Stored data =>
************

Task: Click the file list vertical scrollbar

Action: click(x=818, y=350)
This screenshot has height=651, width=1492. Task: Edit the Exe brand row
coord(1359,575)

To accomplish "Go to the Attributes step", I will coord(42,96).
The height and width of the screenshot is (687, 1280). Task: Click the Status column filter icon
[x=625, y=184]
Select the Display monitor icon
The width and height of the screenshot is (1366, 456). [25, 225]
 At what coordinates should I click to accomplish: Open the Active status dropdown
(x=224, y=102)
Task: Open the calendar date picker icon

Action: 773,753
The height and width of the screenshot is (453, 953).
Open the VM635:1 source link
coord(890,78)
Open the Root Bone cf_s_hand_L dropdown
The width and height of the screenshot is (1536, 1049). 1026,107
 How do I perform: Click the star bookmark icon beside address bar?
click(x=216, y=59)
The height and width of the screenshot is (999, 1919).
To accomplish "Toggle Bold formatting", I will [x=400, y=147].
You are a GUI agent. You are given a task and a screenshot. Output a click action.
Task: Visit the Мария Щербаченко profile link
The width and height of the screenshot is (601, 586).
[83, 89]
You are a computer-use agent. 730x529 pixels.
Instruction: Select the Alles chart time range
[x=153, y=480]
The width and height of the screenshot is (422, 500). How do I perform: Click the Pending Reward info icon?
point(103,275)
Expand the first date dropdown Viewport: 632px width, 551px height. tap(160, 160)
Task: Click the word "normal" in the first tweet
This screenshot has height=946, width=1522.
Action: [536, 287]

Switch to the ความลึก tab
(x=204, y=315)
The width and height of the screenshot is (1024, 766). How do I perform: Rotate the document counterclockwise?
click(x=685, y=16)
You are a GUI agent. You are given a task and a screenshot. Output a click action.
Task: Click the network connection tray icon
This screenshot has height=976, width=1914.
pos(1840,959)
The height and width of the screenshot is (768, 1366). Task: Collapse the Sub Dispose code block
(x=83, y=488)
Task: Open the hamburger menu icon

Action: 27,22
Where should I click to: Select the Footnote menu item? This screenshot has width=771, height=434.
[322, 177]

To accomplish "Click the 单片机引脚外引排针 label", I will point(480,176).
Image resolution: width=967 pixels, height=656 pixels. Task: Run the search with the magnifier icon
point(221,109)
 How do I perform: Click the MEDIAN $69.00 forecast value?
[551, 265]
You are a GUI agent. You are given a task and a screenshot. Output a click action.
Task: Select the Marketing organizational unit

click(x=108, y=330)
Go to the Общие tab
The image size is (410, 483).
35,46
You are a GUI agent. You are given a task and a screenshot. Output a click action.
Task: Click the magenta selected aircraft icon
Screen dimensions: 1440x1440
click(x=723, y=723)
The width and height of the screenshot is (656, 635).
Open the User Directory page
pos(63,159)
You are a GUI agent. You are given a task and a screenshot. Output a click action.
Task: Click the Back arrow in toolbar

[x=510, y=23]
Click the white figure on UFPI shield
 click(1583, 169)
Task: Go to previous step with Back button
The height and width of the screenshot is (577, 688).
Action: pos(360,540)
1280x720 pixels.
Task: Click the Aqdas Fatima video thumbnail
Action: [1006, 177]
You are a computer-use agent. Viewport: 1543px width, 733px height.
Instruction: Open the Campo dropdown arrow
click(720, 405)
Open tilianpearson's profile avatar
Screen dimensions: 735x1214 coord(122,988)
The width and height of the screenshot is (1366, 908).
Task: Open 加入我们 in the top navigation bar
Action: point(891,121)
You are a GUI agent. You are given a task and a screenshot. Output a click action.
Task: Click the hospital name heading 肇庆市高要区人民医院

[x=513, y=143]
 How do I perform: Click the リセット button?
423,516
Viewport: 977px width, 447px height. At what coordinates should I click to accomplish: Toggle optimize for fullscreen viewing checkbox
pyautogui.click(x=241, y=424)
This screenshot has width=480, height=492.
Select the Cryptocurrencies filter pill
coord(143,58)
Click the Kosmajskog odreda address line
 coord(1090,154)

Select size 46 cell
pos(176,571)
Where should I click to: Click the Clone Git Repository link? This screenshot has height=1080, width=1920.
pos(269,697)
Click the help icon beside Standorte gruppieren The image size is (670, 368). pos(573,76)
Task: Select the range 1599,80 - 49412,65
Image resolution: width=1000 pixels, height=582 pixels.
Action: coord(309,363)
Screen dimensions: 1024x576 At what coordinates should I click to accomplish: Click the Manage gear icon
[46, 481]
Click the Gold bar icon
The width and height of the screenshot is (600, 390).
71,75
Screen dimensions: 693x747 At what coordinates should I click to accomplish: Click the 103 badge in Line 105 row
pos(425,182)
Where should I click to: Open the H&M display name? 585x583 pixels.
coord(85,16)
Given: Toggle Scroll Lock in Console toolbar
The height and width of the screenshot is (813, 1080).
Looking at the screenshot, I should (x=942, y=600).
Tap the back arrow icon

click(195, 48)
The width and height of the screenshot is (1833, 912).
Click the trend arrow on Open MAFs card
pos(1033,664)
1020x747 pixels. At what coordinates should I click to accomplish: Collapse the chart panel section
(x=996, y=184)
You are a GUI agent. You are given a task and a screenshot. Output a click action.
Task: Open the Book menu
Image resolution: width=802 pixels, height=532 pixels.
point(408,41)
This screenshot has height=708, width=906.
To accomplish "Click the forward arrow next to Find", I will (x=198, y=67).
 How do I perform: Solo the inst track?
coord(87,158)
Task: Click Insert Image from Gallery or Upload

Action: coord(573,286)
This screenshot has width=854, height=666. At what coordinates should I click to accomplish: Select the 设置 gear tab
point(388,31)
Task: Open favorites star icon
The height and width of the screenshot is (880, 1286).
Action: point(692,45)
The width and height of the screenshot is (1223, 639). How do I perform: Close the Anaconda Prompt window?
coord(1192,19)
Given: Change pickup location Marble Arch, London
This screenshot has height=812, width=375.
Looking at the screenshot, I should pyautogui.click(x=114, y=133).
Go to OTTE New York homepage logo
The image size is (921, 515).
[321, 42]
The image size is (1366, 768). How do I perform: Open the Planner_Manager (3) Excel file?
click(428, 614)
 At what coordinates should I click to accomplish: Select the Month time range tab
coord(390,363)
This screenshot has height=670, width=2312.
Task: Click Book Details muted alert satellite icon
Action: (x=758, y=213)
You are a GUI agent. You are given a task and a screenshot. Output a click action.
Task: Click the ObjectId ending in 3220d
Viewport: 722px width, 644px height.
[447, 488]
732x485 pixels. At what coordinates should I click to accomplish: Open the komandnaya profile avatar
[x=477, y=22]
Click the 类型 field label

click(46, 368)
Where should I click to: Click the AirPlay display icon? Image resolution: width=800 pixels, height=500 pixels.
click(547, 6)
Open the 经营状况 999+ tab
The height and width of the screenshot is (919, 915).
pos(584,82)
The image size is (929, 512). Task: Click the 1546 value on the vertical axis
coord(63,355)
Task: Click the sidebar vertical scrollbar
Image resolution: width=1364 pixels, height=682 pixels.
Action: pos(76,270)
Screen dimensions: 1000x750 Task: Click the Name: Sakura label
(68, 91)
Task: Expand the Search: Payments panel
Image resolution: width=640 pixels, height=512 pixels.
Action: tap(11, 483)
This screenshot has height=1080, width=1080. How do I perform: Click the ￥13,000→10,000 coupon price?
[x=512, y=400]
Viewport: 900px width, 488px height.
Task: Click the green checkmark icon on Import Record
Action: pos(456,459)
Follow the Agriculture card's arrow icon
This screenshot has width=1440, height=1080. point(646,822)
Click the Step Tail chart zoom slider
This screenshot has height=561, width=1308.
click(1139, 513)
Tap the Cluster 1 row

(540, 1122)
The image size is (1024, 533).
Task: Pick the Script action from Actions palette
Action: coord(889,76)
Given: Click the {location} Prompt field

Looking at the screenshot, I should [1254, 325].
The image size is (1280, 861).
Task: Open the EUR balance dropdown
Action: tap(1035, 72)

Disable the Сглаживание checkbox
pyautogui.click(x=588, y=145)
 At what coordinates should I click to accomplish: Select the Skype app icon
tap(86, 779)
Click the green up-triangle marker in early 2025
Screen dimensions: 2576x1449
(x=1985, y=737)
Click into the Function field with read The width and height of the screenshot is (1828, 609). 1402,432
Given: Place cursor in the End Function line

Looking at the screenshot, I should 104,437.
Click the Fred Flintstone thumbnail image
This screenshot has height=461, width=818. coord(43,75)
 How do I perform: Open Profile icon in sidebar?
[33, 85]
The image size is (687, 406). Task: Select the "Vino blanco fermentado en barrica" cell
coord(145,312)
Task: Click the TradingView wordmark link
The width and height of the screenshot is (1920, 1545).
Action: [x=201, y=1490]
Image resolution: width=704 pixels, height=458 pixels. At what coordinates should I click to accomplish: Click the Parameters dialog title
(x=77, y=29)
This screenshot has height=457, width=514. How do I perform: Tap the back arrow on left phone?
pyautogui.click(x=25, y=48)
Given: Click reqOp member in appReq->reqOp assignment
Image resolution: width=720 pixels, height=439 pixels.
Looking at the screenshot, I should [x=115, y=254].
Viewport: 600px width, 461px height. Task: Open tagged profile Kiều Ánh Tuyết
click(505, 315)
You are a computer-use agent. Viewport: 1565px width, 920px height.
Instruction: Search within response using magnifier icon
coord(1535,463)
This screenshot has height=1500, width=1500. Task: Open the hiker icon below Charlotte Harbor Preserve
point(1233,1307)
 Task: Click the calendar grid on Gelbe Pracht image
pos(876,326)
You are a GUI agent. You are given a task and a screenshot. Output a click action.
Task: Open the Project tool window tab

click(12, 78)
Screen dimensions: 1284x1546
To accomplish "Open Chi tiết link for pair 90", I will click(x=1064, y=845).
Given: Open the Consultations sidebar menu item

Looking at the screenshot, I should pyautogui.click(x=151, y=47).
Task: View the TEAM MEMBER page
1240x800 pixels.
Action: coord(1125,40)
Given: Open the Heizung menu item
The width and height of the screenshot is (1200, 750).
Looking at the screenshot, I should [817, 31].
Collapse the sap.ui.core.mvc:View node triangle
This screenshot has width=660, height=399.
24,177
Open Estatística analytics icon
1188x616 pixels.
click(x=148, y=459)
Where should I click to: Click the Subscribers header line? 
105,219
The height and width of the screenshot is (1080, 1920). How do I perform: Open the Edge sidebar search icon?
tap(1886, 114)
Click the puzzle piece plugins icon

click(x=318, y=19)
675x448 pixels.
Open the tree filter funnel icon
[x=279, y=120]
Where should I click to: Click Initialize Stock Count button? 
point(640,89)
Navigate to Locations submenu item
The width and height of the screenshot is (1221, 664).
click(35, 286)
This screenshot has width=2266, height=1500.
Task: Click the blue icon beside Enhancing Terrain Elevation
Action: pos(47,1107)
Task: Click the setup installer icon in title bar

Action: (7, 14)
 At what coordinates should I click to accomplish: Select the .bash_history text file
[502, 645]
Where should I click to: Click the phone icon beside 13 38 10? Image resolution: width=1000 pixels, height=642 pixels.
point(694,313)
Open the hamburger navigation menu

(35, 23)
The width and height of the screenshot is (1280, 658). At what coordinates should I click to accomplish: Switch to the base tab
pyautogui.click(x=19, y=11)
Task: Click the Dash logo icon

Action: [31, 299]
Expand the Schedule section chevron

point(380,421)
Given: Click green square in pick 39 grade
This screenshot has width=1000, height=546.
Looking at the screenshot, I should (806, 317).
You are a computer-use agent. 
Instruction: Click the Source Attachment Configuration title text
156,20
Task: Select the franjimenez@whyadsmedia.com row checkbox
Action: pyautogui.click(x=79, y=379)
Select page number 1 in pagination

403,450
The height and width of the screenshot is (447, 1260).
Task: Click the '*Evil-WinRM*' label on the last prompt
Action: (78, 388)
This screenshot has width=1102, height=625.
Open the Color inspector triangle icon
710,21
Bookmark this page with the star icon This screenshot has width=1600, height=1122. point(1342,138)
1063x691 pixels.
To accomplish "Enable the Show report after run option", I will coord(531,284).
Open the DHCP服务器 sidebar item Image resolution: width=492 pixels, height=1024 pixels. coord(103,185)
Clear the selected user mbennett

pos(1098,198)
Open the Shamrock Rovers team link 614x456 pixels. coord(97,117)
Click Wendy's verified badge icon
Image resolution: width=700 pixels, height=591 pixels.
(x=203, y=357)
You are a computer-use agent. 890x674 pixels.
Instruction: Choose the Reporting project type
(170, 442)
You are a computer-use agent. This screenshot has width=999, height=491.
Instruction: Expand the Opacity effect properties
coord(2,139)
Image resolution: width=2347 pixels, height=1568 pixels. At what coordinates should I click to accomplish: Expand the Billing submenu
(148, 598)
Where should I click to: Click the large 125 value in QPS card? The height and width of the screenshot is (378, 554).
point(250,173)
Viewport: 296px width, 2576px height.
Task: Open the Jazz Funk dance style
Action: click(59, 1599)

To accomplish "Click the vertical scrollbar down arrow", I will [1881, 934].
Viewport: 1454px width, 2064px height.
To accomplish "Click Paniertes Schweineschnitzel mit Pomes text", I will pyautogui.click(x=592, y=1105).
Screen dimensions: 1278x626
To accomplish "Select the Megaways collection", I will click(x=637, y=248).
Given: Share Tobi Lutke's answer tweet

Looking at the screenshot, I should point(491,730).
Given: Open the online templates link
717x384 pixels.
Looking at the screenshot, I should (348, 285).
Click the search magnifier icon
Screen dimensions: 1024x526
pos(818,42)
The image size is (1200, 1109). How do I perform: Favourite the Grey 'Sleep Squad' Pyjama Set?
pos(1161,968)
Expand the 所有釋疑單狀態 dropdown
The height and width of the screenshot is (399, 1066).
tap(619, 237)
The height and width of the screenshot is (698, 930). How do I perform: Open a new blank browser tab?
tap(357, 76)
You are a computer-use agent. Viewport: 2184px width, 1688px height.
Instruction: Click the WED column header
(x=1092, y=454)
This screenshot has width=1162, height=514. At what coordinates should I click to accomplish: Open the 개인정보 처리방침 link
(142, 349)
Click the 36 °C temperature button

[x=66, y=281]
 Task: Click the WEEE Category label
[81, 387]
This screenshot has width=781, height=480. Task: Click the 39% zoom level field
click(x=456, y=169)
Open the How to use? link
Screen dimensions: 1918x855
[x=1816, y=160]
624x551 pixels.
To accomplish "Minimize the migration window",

************

Task to complete =>
The answer consists of every line above in which the word "computer" occurs.

The completed task =>
You are a computer-use agent. 730x529 pixels.
You are a computer-use agent. Viewport: 1543px width, 733px height.
You are a computer-use agent. Viewport: 1565px width, 920px height.
You are a computer-use agent. 
You are a computer-use agent. 890x674 pixels.
You are a computer-use agent. This screenshot has width=999, height=491.
You are a computer-use agent. Viewport: 2184px width, 1688px height.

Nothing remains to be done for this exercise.